Reincarnation Monarch

Episode 297: Impressiveness without Saying Whether or not

「臭いがしなければいいというものではない!トイレというだけで気分が悪いのじゃ!」

デルキアは吐き捨てるように言った。

だがガイウスも負けてはいない。

「気分だけの問題なら、見方を変えればいいだけの事じゃないか!」

「だからその気分が変わらないと言っているんだ!ここは何処までいってもトイレなのだからな!」

するとついにガイウスが切れた。

「じゃあ何処だったら良いってんだよ!文句を言うばかりじゃなく、対案を示せよ!対案を!」

「対案だと?!そんなもの、ここ以外だったら何処でもいいわ!」

「そういう漠然としたことじゃなく、もっと具体的に言ってくれよ!」

「ふん!そんなもの、どうせ異次元空間に逃げ込むのだったら、何処だって構わないではないか!」

「そんなことないよ!見つかってから逃げるんじゃなくて、見つかる前に逃げるんだよ!だから衝立のあるこのトイレが絶好の場所なんじゃないか!」

「他の場所だって見つかる前に逃げられるわ!」

「かもしれないけど、確実ってわけじゃないだろ!」

「そんなの、ここだって絶対に確実ってわけじゃないだろうが!」

「だとしても他の場所よりかは確率が高いだろ!」

言い合いは、両者の息切れによって一旦終息した。

するとその隙を、ドーブがすかさず突いた。

「……ガイウス、閉館時間まではここに居る必要は無いな?」

ガイウスはゼーハーゼーハーと荒い息をしながらも、なんとかドーブの問いに答えた。

「……まあね」

するとガイウスの返答を受け、ドーブがすかさず言った。

「……では閉館時間までは何処か別の場所で時間を潰し、閉館時間となったらここへ隠れ込み、警備員をやり過ごしたら、また出ればよい。

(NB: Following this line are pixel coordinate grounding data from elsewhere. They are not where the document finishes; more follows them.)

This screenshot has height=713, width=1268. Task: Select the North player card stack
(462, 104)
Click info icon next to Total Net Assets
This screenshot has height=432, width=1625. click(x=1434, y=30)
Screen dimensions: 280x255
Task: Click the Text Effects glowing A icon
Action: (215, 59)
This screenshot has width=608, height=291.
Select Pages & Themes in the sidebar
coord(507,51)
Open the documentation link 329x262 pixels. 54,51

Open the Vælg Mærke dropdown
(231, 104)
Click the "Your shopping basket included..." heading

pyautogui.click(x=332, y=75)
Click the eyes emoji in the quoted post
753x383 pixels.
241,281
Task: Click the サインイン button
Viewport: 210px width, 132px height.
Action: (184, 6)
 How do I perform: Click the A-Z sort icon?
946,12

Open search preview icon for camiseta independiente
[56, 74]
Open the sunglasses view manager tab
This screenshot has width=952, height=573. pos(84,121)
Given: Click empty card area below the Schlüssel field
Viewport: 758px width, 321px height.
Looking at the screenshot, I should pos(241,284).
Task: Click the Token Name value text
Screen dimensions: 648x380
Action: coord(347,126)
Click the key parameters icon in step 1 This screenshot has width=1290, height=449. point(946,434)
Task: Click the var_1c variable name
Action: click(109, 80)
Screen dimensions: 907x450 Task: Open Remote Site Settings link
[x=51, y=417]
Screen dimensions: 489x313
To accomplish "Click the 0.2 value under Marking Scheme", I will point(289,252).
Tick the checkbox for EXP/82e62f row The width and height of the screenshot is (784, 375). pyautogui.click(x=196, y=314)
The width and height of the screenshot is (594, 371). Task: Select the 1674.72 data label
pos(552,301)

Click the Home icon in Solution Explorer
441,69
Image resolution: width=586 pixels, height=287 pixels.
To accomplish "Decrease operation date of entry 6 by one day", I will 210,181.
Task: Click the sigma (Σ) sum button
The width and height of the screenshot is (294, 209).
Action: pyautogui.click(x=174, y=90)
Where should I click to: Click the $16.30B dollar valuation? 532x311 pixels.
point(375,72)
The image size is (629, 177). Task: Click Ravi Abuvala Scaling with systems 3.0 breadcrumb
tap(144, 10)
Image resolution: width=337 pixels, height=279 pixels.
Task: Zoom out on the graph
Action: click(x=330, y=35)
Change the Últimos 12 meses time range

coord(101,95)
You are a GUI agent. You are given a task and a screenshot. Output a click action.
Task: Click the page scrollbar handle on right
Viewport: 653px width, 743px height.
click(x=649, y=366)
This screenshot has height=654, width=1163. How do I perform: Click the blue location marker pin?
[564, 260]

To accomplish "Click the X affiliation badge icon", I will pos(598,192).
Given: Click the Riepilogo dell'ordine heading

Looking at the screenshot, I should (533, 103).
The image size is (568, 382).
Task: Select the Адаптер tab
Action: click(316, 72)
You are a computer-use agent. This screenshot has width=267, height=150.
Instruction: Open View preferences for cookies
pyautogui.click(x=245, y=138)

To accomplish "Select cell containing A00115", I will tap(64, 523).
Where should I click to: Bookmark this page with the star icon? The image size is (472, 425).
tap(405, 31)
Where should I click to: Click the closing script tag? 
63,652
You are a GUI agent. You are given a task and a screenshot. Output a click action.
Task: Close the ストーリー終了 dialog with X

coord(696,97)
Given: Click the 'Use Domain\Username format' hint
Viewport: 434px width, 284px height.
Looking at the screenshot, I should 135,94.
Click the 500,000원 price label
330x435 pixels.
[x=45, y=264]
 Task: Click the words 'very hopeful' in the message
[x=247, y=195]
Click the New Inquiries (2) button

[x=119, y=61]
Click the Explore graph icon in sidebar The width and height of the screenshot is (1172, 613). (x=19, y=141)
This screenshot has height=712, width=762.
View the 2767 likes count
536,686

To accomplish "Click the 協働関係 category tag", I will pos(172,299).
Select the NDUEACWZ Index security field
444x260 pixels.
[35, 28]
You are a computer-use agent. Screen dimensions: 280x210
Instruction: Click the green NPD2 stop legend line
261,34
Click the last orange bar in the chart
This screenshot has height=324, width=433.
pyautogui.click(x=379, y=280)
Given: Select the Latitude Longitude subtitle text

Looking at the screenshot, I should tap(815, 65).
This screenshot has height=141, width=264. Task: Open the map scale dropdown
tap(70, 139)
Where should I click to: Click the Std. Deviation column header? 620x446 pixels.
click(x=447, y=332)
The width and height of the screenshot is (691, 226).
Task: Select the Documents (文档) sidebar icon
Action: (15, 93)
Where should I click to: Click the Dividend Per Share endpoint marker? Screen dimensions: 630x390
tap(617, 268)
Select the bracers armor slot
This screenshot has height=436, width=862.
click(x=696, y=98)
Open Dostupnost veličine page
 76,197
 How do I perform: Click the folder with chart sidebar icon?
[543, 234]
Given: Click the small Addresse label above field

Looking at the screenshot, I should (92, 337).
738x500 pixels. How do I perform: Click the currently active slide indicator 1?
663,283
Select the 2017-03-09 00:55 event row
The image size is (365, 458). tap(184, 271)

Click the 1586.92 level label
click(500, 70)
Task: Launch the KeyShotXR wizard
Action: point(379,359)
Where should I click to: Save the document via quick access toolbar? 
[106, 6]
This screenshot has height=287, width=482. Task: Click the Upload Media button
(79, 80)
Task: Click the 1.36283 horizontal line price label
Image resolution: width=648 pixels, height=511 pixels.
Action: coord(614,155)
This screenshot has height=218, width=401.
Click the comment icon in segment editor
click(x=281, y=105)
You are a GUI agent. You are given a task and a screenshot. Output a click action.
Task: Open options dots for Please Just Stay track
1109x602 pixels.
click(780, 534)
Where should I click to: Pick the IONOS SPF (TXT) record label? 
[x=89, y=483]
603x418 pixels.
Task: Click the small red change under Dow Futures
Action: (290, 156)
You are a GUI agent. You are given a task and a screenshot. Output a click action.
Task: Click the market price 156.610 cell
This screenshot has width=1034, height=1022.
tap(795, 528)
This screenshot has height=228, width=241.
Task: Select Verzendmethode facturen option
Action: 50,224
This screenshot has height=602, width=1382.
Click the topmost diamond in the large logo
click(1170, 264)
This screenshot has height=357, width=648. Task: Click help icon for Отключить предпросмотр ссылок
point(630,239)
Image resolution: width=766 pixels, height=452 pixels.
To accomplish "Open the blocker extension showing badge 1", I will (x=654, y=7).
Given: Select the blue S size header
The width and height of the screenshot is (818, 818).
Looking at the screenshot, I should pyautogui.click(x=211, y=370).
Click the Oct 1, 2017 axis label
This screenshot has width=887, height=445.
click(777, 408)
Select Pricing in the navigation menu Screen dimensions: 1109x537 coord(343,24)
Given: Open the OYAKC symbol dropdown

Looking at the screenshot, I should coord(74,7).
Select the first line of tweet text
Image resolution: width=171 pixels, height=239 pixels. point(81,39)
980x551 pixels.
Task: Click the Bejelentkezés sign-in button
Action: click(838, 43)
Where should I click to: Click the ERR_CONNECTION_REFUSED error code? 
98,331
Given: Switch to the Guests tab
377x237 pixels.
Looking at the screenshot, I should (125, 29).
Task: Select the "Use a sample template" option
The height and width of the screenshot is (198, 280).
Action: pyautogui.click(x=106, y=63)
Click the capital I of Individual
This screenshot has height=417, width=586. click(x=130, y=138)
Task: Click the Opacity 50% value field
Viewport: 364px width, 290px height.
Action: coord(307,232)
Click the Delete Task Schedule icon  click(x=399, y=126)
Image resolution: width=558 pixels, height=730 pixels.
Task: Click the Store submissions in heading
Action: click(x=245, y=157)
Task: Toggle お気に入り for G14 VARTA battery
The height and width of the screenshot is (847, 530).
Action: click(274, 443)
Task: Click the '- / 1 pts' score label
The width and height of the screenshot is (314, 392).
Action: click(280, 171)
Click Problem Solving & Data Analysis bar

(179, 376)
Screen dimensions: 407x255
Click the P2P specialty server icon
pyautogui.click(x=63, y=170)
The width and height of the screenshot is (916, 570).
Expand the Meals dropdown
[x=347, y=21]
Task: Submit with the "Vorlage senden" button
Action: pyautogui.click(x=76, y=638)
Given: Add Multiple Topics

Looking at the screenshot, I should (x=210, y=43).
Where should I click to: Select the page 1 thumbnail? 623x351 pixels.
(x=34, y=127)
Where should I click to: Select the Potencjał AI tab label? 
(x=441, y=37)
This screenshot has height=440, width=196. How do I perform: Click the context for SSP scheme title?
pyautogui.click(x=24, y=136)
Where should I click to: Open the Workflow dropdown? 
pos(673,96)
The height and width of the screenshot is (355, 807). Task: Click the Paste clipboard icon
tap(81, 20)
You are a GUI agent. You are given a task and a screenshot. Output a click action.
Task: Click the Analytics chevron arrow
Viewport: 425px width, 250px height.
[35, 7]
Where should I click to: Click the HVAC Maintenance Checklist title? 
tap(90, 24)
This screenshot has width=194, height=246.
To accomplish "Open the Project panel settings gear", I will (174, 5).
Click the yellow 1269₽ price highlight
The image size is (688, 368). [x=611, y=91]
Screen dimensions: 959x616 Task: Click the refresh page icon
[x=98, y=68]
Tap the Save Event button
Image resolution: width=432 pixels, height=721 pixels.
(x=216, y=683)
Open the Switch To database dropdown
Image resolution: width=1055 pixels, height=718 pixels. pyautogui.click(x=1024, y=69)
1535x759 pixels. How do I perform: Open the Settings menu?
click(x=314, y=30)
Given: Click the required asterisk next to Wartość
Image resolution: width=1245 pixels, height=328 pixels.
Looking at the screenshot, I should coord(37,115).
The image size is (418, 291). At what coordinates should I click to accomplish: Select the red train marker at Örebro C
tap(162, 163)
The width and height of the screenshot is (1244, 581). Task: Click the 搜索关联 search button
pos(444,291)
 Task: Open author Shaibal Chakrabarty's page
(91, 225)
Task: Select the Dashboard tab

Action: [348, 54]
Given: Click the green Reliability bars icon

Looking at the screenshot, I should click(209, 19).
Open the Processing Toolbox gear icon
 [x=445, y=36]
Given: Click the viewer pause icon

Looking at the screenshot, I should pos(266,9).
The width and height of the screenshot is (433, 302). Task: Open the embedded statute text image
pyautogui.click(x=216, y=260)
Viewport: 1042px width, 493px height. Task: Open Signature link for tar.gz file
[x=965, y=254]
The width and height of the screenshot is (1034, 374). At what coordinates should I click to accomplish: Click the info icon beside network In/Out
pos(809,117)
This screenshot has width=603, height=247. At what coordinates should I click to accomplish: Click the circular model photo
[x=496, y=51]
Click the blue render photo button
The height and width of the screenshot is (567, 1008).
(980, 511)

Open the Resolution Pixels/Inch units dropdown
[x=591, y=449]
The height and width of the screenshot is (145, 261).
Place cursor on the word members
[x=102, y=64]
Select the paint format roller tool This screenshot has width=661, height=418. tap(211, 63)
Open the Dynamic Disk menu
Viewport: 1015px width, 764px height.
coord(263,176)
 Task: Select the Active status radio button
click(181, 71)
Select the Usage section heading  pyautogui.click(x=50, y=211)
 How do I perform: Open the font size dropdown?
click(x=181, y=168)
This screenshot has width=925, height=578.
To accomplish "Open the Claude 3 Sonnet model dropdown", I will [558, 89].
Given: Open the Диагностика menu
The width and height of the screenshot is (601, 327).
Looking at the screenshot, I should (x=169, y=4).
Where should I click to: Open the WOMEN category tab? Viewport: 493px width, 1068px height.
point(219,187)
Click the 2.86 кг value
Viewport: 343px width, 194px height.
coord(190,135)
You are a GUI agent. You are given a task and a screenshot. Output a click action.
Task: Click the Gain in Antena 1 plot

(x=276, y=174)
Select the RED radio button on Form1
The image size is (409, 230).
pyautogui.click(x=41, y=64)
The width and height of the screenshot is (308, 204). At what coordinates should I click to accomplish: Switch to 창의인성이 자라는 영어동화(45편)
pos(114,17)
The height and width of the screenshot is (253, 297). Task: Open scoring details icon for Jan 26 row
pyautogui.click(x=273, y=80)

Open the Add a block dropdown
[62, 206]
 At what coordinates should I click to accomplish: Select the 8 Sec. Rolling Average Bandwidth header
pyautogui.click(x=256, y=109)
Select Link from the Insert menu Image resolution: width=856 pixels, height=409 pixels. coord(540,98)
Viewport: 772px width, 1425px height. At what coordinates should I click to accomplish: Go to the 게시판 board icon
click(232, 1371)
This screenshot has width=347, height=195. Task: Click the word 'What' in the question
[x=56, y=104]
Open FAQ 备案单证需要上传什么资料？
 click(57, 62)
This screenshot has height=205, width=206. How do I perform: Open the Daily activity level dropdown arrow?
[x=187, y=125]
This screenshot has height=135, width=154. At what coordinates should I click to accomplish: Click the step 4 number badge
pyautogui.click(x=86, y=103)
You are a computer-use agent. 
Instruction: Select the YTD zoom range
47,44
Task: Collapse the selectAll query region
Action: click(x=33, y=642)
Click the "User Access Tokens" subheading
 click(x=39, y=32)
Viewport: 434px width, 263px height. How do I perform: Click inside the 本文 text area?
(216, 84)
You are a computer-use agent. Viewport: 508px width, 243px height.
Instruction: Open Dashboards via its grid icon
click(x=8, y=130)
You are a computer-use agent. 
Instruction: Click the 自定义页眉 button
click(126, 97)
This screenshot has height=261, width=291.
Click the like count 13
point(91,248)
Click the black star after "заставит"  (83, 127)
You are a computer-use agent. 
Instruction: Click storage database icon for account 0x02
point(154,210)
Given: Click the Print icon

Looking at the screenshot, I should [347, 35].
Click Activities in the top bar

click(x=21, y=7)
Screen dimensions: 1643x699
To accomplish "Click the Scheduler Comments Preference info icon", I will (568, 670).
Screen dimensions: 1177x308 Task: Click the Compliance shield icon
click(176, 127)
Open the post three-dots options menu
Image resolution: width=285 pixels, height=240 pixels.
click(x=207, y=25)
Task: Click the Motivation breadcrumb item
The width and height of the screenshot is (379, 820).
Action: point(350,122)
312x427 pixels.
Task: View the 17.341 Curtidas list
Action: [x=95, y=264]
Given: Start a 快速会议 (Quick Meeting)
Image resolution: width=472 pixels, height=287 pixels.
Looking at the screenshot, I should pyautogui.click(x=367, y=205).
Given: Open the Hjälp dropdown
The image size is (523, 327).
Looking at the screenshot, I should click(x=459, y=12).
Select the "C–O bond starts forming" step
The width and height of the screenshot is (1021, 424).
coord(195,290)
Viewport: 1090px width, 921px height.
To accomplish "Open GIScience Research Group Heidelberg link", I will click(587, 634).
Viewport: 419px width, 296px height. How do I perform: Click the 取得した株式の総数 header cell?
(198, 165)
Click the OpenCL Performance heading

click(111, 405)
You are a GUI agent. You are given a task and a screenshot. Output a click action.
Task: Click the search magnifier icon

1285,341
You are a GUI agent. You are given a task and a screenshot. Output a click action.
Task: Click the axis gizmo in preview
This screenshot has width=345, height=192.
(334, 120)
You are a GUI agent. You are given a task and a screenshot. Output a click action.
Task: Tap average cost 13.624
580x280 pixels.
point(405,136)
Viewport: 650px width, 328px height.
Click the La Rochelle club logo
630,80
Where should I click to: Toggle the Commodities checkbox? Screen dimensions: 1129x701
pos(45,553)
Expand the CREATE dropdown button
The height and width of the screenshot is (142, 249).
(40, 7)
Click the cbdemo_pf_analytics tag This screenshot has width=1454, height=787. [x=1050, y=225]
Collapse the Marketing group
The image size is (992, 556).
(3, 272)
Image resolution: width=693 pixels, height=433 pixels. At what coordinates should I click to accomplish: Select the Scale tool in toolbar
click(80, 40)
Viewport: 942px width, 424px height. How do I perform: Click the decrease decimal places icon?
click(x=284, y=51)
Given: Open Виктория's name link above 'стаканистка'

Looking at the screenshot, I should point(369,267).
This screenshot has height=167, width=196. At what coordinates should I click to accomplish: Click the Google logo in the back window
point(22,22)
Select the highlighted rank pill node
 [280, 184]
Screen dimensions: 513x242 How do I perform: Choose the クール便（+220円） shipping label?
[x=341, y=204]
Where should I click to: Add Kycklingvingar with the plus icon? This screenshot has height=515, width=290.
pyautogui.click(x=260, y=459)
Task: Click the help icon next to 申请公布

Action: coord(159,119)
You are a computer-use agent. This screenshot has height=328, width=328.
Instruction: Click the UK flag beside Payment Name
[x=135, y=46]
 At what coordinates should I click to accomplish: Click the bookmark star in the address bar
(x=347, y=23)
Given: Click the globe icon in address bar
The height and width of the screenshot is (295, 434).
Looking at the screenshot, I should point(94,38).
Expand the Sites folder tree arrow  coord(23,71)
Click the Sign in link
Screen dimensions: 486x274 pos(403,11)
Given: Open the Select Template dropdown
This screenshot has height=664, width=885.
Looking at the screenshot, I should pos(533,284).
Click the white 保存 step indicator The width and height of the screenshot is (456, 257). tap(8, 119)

ここに居る時間は、恐らくは三十分から一時間といったところだろう」

するとだいぶ息を整えたガイウスが素早く答えた。

「そうだね。そんなものだと思うよ」

「……うむ」

ドーブは力強くうなずくと、厳しめの表情でもってデルキアを見た。

「……デルキア様、いかがでしょう、わずかの間、我慢していただけないでしょうか?」

ドーブの有無を言わさぬ圧倒的迫力に、さしものデルキアも気圧された。

「……わかった。仕方あるまい。短い間だけなら、それでいい……」

デルキアはそれだけ言うと、口を尖らせ、そっぽを向いたのであった。